Please review our information on good nutrition during pregnancy to help you make healthy food choices. Eating a well balanced diet can help you and your unborn child.
Guidelines:
• Eat the suggested number of servings from the major food groups.
• Eat three meals each day and healthy snacks.
• During pregnancy, you need 300 additional calories each day for proper weight gain and development of the baby.
• Eat foods high in fiber. (Fruits, vegetables and whole grains)
• Drink plenty of fluid — at least 6-8 cups day.
• Avoid alcohol.
• Caffeine is a diuretic – it makes your body lose fluid. Beverages containing caffeine usually provides minimal vitamins and minerals. Limit caffeine to 2 (5 oz. cups) servings of coffee, 2 (12 oz.) servings cola, or 3 (6 oz. cups) of tea a day.
• It is best to avoid large amounts of artificial sweeteners during pregnancy. The artificial sweeteners are found in many diet products. To be on the safe side, have no more than 3 servings a day.
| Daily Food Guide | |||
| Food Group | Function | Servings | One Serving |
| Starch | Provides energy. Increases fiber to prevent constipation. | 7 or more | 1 slice of bread 3/4 c. of cereal 1/2 c. rice, pasta 1/2 bagel or roll |
| Fruits | Fights off infection. Promotes healthy skin and good eye sight | 2 or more | 1 fresh fruit 1/2 c. canned fruit 3/4 c. fruit juice |
| Vegetables | Fights off infection. Promotes healthy skin and good eye sight | 3 or more | 1/2 c. cooked vegetables 1 c. leafy vegetables 3/4 c. vegetable juice |
| Dairy | Builds bones and teeth. Keeps nerves and muscles working properly. | 3-4 | 1 c. milk 1 c. yogurt 1 1/2 oz. cheese 1 1/2 c. ice cream |
| Protein | To assure adequate growth of the baby. Keeps blood healthy. | 2 | 2-3 oz. of meat, fish, or poultry. 1 egg, 2 T peanut butter or 1/2 c. dry beans = 1 oz. meat |
| Fats, Oils & Sweets | Provides energy | Sparingly | 1 tsp. of fat 1T. salad dressing 1 tsp. honey or sugar 1T. jelly or syrup |
| Sample Menu for Pregnancy (Approximately 2300-2400 calories) | |
| Breakfast 1/2 c. canned fruit 1 slice of toast 2 eggs 1 tsp. margarine 1 c. of 1% milk | Snack 2 bagel 1 tsp. jelly 1/2 c. 1% milk |
| Lunch Sandwich: 3/4 c. tuna salad 2 slices of bread celery and carrot sticks banana 1 c. 1% milk | Snack 3/4 c. fruit juice 4-6 crackers 1 T. peanut butter |
| Dinner 3 oz. baked fish baked potato 1/2 c. green beans 2 tsp. margarine 15-17 grapes dinner roll 1 c. 1% milk | Snack 2 cheese sandwich 1 c. 1% milk |
**Calorie requirements vary.
Check with your dietitian as to how many
calories are right for you
Special Tips
• Choose low fat dairy products. Try skim deluxe – it tastes and looks like 2% milk but has no fat.

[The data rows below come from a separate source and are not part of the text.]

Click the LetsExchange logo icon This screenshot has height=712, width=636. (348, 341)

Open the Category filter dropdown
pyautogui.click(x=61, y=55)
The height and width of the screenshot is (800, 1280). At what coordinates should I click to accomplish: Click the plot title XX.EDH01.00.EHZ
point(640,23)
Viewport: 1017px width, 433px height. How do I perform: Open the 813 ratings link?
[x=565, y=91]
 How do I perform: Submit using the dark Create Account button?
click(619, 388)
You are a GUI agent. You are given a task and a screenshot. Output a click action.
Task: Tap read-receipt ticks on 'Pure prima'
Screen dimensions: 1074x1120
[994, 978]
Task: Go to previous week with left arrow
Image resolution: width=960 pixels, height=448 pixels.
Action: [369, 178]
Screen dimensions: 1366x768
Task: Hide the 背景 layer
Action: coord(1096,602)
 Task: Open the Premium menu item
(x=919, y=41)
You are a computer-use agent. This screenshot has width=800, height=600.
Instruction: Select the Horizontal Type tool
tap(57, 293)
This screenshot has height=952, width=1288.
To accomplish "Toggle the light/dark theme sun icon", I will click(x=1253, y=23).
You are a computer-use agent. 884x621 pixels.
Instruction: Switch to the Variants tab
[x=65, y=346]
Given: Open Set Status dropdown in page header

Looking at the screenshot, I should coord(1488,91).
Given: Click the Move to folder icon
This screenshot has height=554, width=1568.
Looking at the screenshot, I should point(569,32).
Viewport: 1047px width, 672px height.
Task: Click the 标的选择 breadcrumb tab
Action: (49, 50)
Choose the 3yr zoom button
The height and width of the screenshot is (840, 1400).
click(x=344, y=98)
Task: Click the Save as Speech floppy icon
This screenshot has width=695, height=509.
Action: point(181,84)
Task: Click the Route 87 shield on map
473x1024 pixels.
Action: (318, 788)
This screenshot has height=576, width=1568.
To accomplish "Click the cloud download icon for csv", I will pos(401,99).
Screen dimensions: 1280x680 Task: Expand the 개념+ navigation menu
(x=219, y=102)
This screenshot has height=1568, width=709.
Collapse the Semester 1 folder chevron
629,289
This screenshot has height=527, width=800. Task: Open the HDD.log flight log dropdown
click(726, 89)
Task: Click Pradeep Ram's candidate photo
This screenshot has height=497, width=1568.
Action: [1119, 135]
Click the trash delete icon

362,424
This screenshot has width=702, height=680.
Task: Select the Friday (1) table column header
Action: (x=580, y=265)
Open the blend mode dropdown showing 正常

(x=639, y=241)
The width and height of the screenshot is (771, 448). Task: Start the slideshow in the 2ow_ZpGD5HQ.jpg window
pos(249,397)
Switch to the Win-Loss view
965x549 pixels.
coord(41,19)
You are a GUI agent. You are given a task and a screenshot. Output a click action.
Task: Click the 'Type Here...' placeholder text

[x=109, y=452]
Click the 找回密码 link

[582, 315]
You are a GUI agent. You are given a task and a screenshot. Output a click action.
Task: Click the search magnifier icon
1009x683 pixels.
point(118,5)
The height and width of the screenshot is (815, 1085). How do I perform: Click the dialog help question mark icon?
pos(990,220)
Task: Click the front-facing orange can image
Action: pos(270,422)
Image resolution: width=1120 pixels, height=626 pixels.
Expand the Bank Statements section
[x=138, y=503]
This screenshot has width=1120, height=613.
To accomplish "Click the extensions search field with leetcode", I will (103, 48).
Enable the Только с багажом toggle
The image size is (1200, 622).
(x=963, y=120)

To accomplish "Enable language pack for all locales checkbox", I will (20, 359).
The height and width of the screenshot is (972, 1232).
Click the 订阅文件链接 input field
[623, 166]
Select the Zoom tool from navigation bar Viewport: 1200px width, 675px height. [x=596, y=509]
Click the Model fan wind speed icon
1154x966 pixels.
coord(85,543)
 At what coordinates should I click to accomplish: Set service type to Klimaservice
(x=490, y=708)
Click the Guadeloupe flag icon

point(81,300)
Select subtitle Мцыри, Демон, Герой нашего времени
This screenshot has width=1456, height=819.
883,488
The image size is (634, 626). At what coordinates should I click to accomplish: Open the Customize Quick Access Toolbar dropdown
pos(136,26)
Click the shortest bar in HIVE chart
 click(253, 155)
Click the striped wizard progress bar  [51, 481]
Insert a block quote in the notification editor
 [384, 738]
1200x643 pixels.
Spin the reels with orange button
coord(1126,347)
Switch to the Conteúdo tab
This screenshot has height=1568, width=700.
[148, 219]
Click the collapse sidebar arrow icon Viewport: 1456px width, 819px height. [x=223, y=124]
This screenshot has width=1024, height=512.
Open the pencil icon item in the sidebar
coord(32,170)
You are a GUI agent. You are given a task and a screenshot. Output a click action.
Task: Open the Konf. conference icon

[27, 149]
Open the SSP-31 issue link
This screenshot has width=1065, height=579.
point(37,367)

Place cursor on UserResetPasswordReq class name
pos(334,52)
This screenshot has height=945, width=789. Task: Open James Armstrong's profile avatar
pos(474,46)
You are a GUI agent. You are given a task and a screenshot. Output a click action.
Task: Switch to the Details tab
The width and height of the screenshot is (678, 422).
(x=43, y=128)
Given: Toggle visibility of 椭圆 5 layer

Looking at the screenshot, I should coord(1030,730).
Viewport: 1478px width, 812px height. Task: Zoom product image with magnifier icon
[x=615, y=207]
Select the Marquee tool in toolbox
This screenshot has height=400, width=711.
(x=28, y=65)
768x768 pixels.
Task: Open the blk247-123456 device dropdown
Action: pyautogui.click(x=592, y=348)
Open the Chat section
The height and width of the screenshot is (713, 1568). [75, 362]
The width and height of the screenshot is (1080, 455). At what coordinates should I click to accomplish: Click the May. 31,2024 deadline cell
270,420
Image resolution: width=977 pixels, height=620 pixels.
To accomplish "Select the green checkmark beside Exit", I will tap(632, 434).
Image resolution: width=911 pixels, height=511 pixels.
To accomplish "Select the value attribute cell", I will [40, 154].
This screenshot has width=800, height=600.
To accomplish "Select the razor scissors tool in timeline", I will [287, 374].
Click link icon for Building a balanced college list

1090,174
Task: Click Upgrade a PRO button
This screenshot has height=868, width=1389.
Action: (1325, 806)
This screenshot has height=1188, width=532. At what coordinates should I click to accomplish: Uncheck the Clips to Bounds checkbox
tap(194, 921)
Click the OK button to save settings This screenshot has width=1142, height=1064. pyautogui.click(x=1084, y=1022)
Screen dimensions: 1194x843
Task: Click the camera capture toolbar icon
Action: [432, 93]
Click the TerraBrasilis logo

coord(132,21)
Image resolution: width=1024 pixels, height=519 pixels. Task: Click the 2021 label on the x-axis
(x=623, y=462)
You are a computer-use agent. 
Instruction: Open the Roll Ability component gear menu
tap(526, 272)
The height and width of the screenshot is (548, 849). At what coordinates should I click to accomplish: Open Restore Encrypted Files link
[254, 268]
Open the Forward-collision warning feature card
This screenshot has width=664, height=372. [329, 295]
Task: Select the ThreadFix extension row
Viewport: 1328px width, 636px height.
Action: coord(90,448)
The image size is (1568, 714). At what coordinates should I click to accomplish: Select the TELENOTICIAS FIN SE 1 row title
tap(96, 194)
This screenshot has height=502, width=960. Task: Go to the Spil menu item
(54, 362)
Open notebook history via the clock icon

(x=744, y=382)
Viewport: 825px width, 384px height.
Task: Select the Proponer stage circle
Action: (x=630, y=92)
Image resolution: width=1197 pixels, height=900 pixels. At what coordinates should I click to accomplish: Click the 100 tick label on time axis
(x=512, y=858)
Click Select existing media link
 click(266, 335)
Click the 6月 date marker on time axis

• Choose lean meat, poultry without skin, fish and dry beans and peas often.
• Bake, broil, roast and boil instead of frying.
• Meet 5 a day everyday. Consuming at least 3 servings of vegetables and 2 servings of fruit is a good way to increase your fiber and decrease risk of cancer and heart disease.
• Choose 1 serving of fruits or vegetables which is high in Vitamin A. The dark green or yellow fruits or vegetables are good selections such as broccoli and carrots.
• Choose 1 serving of fruits or vegetables which is high in Vitamin C. Citrus, tomatoes, cantaloupe, and strawberries are all good selections.
• Increase your fiber by fresh fruits, vegetables and whole grains – such as whole wheat, rye, and oats.
• Use oils such as canola, olive, soybean and safflower.
• Choose fruits instead of cakes, pies, cookies and candy.